+++ Data section +++
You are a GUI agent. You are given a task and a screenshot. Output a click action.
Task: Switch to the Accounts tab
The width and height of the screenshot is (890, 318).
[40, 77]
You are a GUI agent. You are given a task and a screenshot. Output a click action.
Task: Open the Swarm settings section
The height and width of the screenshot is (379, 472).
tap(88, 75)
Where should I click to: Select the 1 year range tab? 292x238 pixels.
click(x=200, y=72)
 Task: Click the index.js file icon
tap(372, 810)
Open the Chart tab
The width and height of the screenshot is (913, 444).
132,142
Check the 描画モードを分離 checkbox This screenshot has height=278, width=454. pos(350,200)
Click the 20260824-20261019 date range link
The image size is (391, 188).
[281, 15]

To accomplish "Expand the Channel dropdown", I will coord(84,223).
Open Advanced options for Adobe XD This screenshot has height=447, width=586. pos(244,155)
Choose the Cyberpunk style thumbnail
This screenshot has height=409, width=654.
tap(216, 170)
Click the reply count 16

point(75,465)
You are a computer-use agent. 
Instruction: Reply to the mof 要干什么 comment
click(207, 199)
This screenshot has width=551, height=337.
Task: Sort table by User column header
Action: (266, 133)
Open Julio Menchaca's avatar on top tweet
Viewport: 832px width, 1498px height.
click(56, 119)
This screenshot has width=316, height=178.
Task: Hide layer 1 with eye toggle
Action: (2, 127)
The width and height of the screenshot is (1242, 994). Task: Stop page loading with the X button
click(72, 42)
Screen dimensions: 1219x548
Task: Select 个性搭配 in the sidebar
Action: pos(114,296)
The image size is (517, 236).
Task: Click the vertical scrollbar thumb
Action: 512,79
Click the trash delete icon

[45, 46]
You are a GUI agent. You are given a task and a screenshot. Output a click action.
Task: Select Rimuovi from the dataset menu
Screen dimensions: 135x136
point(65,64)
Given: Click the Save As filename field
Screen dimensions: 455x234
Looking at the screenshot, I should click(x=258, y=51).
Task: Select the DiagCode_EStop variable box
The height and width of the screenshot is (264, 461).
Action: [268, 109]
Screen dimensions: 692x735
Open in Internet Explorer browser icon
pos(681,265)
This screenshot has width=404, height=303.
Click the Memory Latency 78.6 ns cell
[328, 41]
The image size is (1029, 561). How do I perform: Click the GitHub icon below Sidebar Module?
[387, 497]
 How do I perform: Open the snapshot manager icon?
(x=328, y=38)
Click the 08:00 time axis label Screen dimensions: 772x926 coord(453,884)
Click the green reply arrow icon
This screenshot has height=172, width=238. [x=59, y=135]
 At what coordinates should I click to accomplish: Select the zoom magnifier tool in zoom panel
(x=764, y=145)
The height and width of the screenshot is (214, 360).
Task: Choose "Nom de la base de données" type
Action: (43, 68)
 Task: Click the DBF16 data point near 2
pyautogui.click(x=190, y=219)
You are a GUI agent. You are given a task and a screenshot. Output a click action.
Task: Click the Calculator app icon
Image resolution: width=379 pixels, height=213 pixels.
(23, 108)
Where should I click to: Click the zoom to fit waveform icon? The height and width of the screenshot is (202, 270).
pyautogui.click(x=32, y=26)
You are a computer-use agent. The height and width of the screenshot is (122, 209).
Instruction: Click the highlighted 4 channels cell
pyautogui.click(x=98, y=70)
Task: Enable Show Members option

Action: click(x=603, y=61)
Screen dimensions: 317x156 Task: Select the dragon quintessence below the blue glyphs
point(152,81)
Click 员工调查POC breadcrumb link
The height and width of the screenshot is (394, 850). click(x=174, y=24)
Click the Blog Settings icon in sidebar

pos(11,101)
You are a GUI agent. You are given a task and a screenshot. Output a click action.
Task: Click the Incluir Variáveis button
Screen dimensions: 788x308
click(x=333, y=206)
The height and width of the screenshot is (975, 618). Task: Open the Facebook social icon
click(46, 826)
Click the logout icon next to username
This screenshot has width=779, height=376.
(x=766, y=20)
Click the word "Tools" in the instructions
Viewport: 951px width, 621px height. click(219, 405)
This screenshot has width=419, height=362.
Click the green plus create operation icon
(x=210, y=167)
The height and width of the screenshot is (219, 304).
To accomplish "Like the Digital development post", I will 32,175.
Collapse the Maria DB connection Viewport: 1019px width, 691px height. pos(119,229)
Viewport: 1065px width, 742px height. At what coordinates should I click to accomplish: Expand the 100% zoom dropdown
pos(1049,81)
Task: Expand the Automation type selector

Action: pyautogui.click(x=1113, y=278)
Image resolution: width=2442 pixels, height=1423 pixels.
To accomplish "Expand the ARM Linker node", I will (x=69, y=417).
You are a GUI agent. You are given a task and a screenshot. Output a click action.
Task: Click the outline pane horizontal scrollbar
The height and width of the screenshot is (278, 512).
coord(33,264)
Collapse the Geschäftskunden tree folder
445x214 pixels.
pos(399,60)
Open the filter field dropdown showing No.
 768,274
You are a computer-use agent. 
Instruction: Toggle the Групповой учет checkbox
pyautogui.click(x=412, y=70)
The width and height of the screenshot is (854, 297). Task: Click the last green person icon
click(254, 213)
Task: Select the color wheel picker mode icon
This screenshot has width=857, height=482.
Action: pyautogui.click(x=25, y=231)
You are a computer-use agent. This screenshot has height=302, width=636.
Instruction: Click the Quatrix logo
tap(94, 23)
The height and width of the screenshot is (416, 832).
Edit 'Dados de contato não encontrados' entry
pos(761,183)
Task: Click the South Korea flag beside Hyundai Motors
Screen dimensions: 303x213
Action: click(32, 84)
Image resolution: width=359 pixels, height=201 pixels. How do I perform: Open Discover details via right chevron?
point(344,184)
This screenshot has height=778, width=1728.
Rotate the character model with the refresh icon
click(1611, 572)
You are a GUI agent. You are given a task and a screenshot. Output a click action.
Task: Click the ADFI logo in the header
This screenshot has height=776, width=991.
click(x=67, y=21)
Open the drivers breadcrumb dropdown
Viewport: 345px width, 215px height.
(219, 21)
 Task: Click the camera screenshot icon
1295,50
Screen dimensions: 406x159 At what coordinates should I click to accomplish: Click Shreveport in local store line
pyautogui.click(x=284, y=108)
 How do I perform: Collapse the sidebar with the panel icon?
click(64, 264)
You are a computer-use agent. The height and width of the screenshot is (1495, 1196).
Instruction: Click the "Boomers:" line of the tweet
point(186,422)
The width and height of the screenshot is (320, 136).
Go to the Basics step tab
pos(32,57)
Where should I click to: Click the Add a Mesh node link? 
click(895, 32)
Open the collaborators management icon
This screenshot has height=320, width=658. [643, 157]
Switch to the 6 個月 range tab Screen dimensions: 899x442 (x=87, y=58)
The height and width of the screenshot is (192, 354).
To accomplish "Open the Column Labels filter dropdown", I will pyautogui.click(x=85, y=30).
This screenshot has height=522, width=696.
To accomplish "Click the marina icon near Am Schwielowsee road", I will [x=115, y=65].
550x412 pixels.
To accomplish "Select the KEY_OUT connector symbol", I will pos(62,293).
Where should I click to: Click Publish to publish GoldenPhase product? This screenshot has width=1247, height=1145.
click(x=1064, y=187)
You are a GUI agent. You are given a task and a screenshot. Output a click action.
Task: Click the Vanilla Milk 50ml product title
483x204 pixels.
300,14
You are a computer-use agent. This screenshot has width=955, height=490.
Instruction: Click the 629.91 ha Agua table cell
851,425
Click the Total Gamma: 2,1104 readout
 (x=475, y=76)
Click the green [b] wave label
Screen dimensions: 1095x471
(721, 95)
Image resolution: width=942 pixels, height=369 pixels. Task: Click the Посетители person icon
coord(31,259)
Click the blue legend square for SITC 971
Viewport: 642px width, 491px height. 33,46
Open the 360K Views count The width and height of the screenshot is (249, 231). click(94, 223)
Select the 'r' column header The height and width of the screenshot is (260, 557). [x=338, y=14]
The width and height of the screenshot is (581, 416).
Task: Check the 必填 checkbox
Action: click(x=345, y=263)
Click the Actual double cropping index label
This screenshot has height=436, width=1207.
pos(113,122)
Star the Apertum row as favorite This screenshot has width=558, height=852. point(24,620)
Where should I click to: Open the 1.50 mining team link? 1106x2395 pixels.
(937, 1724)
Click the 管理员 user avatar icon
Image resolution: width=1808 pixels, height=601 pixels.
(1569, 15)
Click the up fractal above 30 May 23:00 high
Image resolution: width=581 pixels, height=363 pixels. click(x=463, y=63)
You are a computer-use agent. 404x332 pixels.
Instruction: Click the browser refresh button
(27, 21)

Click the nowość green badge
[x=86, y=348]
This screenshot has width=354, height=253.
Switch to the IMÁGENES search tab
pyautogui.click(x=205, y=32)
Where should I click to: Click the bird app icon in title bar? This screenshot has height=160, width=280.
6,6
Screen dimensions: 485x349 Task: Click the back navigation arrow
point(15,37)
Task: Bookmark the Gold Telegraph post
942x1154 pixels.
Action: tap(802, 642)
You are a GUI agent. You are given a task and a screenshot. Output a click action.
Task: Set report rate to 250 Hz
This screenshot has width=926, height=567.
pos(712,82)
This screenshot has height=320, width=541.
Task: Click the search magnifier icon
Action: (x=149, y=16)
+++
What is required: Please extract exactly, and only, the lines from the line containing "Task: Set report rate to 250 Hz" through the last line of the records.

Exercise answer:
Task: Set report rate to 250 Hz
This screenshot has width=926, height=567.
pos(712,82)
This screenshot has height=320, width=541.
Task: Click the search magnifier icon
Action: (x=149, y=16)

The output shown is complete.